▸ **REQUEST 1**: In the passage on student views of American education, restate the paragraph that begins "These comments come from an essay" more briefly, keeping its main facts.
start SELECTED EXCERPT
Politicians, administrators, philanthropists, and teachers have all weighed in on what to do about American education. What do college students think? One of my students recently wrote:
I think teachers know what to teach and how to teach it. Administrators come in and try to tell teachers what and how to teach and how to measure what children learn, and they don’t know what they are doing.
The teachers that have been teaching for years have a variety of ways to teach their students, which may help with students that learn differently than others. We need administrators to look at what causes children to want to learn, other than just using the rubric. I think it is hard for some teachers to teach because of the way they are being told to teach.
These comments come from an essay assigned in a college composition course, English 100A, at Adirondack Community College. English 100A is the first half of a freshman composition course taught over two semesters instead of the usual one, so the students have a solid foundation in basic composition, grammar, and reading before beginning a second semester of traditional English composition. (The college has a mandated lower-level developmental composition class for students who place into it.) The final assignment of the semester in my section of this course was to write a paper responding to two recent essays by high school teachers. One was Kenneth Bernstein’s “Warnings from the Trenches,” published in Academe (January–February 2013); the other, referred to in Bernstein’s essay, is Anthony Mullen’s “Teachers Should Be Seen and Not Heard,” posted on the Education Week Teacher blog (January 7, 2010). The students spent three or four hours of class time over a week discussing the points these teachers raise and asking questions about the assessment of teachers and students, the development of curricula, and other pertinent issues before developing and focusing on individual paper topics in response to the articles. Paraphrasing, summarizing, and quoting material from these articles, as well as using the students’ personal experiences and class discussion, were essential parts of the assignment. This work would prepare them to find and use supplemental research in English 100B the following semester.
Some of the class discussion focused on the difficulty of moving from high school to college. Subsequently, one frustrated student wrote:
High schools do not properly prepare students for what is to come in the college world. Students in high school get taught how to do tasks step-by-step, but once they get to college, things are thrown at them and the students are expected to get the assignment done right away. Because of this, college professors expect too much from new students coming out of high school. They expect the students to know exactly what they want and when they want it.
This student agreed with Bernstein, noting that “students coming from high school do not have the basic needs of what to know to be properly prepared for college. . . . Teachers only teach what is going to be on the test, but what they really need to do is teach everything because this will prepare the students for what is to come later in their education.”
end SELECTED EXCERPT
start INFORMATION SHOWN
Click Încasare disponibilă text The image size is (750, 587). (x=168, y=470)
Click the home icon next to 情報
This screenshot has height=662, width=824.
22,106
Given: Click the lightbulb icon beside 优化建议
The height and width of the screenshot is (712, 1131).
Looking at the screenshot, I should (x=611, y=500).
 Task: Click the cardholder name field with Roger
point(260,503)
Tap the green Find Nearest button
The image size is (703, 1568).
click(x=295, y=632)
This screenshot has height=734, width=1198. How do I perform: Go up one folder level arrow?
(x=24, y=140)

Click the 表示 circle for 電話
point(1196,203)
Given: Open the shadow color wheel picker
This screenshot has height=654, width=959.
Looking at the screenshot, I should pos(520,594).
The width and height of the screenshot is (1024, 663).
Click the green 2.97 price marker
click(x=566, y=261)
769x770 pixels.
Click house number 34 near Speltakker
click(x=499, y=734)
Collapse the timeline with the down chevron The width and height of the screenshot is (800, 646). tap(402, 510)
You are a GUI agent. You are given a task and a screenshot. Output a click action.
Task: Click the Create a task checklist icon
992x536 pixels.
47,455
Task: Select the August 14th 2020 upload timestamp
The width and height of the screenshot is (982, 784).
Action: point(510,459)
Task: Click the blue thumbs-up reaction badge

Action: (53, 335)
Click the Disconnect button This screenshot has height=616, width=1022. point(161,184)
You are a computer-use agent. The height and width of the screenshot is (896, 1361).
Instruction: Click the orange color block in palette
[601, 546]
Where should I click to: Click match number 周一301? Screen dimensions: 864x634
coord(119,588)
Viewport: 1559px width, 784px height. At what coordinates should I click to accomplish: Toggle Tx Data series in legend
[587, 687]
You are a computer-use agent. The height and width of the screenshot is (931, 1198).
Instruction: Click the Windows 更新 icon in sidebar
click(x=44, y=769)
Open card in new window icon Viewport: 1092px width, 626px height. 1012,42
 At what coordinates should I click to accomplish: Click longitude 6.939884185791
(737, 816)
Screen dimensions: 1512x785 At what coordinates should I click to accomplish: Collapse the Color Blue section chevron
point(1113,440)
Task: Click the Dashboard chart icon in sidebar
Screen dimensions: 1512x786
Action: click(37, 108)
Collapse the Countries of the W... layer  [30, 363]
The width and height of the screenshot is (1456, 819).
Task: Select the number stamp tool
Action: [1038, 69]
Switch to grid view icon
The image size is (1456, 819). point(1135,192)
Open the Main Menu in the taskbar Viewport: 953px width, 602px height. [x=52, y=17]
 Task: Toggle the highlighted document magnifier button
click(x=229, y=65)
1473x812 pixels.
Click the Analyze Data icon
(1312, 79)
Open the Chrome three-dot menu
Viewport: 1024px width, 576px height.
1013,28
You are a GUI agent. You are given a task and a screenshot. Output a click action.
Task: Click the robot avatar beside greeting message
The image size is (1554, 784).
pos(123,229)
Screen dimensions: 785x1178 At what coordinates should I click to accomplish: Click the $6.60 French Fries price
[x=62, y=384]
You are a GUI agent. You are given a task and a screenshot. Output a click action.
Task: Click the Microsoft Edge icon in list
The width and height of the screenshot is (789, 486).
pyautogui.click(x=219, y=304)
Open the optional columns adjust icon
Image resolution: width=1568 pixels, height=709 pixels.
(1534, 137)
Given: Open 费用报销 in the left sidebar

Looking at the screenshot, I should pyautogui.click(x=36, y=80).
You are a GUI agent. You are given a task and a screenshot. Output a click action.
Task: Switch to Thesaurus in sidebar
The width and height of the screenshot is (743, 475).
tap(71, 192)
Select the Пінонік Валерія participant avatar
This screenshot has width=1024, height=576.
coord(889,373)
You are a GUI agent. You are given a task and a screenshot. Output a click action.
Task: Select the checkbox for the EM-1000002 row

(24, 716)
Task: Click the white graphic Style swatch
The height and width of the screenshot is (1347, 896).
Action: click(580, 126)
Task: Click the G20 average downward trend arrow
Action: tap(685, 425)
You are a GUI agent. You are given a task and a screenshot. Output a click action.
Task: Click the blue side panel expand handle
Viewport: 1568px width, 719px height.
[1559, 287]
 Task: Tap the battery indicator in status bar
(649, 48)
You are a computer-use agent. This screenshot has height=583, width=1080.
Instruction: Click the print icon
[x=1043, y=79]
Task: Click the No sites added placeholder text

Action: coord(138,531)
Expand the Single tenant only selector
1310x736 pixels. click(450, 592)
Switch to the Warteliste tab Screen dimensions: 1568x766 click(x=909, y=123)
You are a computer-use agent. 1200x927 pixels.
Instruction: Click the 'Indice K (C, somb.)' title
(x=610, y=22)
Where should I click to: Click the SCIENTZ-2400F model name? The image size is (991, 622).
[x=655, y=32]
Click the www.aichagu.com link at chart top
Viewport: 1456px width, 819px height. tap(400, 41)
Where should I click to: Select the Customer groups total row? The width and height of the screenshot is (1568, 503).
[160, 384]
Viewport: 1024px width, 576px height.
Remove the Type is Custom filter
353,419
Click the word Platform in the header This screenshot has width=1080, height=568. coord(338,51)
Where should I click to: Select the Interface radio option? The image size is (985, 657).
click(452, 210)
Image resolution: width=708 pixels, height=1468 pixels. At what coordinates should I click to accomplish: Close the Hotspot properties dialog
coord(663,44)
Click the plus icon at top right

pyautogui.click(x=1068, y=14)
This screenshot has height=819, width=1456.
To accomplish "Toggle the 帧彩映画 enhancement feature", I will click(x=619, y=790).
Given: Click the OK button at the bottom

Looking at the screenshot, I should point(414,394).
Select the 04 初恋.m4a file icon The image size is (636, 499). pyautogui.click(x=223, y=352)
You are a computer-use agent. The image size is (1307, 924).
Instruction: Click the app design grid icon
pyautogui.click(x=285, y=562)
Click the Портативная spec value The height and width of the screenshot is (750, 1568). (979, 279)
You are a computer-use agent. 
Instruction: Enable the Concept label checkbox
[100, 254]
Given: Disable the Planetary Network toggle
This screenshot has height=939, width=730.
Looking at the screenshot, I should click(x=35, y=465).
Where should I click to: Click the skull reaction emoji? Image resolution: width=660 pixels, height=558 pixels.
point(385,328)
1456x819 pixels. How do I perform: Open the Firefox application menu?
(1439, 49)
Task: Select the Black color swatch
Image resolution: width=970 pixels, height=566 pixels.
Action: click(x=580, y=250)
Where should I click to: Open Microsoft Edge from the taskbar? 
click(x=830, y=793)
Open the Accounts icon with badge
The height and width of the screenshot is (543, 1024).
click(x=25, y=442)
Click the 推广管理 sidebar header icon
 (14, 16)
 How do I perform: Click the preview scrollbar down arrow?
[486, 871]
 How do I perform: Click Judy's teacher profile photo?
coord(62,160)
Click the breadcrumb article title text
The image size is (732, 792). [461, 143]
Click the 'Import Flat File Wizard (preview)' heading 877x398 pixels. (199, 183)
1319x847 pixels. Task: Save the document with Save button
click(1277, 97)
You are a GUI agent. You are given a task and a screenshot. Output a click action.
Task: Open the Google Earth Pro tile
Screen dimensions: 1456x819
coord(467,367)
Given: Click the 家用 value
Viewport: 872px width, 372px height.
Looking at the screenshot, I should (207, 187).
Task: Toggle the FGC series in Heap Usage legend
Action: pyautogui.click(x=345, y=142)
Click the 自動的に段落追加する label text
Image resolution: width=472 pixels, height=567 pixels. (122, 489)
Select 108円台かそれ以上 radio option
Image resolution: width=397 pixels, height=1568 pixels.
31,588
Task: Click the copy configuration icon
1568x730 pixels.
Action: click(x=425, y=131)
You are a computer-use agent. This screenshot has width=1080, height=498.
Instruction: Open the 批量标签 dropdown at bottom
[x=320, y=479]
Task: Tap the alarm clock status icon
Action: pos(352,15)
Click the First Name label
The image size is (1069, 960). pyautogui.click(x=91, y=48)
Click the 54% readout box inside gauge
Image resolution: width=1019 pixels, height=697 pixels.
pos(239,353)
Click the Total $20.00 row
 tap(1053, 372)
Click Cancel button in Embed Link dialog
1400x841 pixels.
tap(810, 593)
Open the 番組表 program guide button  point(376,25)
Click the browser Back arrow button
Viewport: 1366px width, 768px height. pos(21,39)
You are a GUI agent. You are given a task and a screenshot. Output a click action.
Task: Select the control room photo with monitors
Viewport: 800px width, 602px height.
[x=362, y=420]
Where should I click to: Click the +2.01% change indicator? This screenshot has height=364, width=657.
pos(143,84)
end INFORMATION SHOWN
▸ **REQUEST 2**: In the entries, from the line with "Task: Click the Dashboard" to the line with "coord(889,373)", rename "sidebar" to "side panel" and give those lines again with nothing else changed.

▸ **EXERCISE ANSWER 1**:
The comments come from an essay in English 100A at Adirondack Community College. This course is the first half of a freshman composition course spread over two semesters, so students build a solid base in composition, grammar, and reading before a traditional second semester. The college also has a required lower-level developmental class for students who place into it.

The semester's final paper responded to two essays by high school teachers:
- Kenneth Bernstein's "Warnings from the Trenches" (Academe, January–February 2013)
- Anthony Mullen's "Teachers Should Be Seen and Not Heard" (Education Week Teacher blog, January 7, 2010)

Over a week, students spent three or four hours of class discussing the teachers' points and issues such as the assessment of teachers and students and curriculum development. They then chose their own paper topics. Paraphrasing, summarizing, and quoting the articles were essential parts of the assignment, along with drawing on personal experience and class discussion. This work prepared students to find and use supplemental research in English 100B the next semester.

▸ **EXERCISE ANSWER 2**:
Task: Click the Dashboard chart icon in side panel
Screen dimensions: 1512x786
Action: click(37, 108)
Collapse the Countries of the W... layer  [30, 363]
The width and height of the screenshot is (1456, 819).
Task: Select the number stamp tool
Action: [1038, 69]
Switch to grid view icon
The image size is (1456, 819). point(1135,192)
Open the Main Menu in the taskbar Viewport: 953px width, 602px height. [x=52, y=17]
 Task: Toggle the highlighted document magnifier button
click(x=229, y=65)
1473x812 pixels.
Click the Analyze Data icon
(1312, 79)
Open the Chrome three-dot menu
Viewport: 1024px width, 576px height.
1013,28
You are a GUI agent. You are given a task and a screenshot. Output a click action.
Task: Click the robot avatar beside greeting message
The image size is (1554, 784).
pos(123,229)
Screen dimensions: 785x1178 At what coordinates should I click to accomplish: Click the $6.60 French Fries price
[x=62, y=384]
You are a GUI agent. You are given a task and a screenshot. Output a click action.
Task: Click the Microsoft Edge icon in list
The width and height of the screenshot is (789, 486).
pyautogui.click(x=219, y=304)
Open the optional columns adjust icon
Image resolution: width=1568 pixels, height=709 pixels.
(1534, 137)
Given: Open 费用报销 in the left side panel

Looking at the screenshot, I should pyautogui.click(x=36, y=80).
You are a GUI agent. You are given a task and a screenshot. Output a click action.
Task: Switch to Thesaurus in side panel
The width and height of the screenshot is (743, 475).
tap(71, 192)
Select the Пінонік Валерія participant avatar
This screenshot has width=1024, height=576.
coord(889,373)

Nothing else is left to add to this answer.